Sehari kemudian, setelah banyak berdoa dan jaminan dari Rain bahwa dia akan mengikuti aturan, dokter akhirnya mengizinkannya untuk mengunjungi Alexander di dalam ICU.
Dia berada di kursi roda, masih lemah dari luka-lukanya, tetapi tekadnya lebih kuat dari sebelumnya.
Sanya mendorongnya ke pintu, berhenti sejenak sebelum masuk. "Rain, ingat, jangan terlalu memaksakan diri.
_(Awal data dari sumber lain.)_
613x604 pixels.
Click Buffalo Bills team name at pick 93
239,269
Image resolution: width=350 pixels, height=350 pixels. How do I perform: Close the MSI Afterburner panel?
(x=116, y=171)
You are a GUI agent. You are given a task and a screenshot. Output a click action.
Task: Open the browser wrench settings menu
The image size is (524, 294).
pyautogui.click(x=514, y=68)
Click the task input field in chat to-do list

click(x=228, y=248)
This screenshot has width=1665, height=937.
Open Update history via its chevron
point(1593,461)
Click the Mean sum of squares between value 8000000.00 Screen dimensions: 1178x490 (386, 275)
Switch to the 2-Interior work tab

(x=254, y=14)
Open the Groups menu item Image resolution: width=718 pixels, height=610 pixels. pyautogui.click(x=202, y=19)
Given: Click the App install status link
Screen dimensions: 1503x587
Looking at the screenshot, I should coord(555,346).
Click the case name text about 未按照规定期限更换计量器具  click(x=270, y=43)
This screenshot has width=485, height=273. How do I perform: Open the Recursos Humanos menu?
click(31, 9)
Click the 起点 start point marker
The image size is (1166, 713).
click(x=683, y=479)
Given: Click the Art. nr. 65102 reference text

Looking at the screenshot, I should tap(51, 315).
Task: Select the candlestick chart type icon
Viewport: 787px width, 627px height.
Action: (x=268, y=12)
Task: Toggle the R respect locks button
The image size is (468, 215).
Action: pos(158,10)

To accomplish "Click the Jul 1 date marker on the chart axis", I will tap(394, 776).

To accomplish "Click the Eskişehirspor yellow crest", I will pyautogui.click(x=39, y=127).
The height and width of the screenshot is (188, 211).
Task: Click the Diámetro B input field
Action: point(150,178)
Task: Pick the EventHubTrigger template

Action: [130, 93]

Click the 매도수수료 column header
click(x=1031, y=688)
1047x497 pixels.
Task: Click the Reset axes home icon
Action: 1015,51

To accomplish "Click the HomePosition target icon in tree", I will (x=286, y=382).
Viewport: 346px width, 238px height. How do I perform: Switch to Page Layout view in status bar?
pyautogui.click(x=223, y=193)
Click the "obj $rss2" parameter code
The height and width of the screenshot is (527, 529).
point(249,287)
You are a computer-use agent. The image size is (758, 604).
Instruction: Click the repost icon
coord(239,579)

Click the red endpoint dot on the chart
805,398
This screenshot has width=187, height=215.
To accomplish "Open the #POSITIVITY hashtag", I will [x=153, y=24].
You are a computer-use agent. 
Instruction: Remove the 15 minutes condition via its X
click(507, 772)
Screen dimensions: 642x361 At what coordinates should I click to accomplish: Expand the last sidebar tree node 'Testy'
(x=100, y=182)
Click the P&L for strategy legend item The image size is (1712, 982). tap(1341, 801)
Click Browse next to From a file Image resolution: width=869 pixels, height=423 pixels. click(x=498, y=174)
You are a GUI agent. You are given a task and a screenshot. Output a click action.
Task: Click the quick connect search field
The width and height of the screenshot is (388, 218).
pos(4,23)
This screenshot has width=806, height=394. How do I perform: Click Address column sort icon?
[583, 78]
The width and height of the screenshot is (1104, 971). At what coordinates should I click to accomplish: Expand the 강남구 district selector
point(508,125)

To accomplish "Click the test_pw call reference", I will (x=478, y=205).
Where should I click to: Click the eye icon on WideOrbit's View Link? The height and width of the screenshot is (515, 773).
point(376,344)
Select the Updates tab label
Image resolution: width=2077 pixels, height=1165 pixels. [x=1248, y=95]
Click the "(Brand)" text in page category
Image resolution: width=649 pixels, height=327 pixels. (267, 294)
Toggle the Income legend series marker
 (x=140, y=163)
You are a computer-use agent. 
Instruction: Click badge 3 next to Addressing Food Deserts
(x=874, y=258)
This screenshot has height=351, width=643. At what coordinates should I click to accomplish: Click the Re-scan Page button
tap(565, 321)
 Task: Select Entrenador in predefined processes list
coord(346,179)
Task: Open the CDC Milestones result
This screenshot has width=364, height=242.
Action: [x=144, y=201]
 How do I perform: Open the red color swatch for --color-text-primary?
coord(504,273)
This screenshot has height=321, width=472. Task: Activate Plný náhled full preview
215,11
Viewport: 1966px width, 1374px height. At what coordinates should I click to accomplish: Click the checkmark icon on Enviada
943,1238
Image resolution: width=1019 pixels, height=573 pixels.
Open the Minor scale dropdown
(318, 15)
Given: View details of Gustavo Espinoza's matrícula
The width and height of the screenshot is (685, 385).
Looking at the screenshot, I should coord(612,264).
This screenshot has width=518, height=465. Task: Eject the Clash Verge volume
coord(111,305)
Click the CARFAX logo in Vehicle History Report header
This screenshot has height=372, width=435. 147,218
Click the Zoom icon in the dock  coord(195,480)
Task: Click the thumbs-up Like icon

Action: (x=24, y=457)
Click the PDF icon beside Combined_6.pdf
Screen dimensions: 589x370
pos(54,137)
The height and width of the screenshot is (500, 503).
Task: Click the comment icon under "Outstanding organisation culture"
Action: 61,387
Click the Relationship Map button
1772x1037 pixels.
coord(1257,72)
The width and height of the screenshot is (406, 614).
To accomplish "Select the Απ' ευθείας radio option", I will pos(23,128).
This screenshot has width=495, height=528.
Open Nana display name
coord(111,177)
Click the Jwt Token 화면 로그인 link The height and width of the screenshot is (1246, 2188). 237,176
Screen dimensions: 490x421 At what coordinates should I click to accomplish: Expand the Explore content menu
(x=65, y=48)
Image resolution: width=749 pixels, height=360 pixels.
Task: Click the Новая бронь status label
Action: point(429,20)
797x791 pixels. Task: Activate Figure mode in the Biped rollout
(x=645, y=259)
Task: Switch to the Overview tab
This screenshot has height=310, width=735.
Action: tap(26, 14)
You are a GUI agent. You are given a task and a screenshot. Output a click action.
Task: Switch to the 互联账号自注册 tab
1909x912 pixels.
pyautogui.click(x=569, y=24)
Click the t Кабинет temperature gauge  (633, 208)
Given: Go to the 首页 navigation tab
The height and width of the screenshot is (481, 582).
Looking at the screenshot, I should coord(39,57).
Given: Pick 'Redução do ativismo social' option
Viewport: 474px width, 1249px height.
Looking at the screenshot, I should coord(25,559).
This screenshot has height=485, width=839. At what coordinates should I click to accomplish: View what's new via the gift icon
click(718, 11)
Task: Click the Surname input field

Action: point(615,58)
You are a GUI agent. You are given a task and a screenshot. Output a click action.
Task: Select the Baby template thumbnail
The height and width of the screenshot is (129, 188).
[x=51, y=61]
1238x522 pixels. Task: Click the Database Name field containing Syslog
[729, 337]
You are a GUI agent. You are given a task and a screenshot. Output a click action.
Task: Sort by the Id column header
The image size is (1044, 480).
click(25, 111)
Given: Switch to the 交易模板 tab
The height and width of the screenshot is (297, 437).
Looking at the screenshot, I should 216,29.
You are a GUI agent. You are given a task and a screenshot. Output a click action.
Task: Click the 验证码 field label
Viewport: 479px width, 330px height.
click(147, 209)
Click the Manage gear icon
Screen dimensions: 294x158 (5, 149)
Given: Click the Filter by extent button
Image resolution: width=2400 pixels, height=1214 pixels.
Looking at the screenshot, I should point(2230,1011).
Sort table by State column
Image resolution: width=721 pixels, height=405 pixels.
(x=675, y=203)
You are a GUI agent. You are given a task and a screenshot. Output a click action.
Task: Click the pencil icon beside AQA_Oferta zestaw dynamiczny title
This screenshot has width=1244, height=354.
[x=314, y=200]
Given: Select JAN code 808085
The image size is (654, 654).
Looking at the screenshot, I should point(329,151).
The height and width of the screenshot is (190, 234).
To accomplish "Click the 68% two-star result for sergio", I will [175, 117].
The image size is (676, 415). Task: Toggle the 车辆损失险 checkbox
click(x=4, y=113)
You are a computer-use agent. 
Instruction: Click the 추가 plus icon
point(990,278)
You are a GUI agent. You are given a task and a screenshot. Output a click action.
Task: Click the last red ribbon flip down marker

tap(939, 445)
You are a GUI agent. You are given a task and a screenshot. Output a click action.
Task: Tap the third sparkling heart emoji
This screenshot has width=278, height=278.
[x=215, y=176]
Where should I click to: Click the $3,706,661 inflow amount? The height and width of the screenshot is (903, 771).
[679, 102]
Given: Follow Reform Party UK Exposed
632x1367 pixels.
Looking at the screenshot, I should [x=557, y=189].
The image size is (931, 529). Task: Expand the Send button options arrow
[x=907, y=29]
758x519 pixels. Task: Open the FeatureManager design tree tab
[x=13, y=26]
Mesin-mesin memantau segalanya, jadi jika vitalnya naik, kita harus keluar," ingat Sanya dengan lembut.
Rain mengangguk, matanya tertuju pada Alexander melalui kaca. "Saya mengerti. Terima kasih, Sanya."
Pintu terbuka dengan desisan pelan, dan bau steril ICU menyambutnya. Mesin-mesin berbunyi ritmis, dan pemandangan Alexander terbaring di sana, tak bergerak, dengan tabung dan monitor di sekelilingnya, membuat hatinya sakit.
Air mata berkumpul di matanya, tapi dia berkedip mengusirnya, menolak untuk jatuh lagi. Sanya memarkir kursi rodanya di samping tempat tidur dan perlahan keluar, memberinya privasi.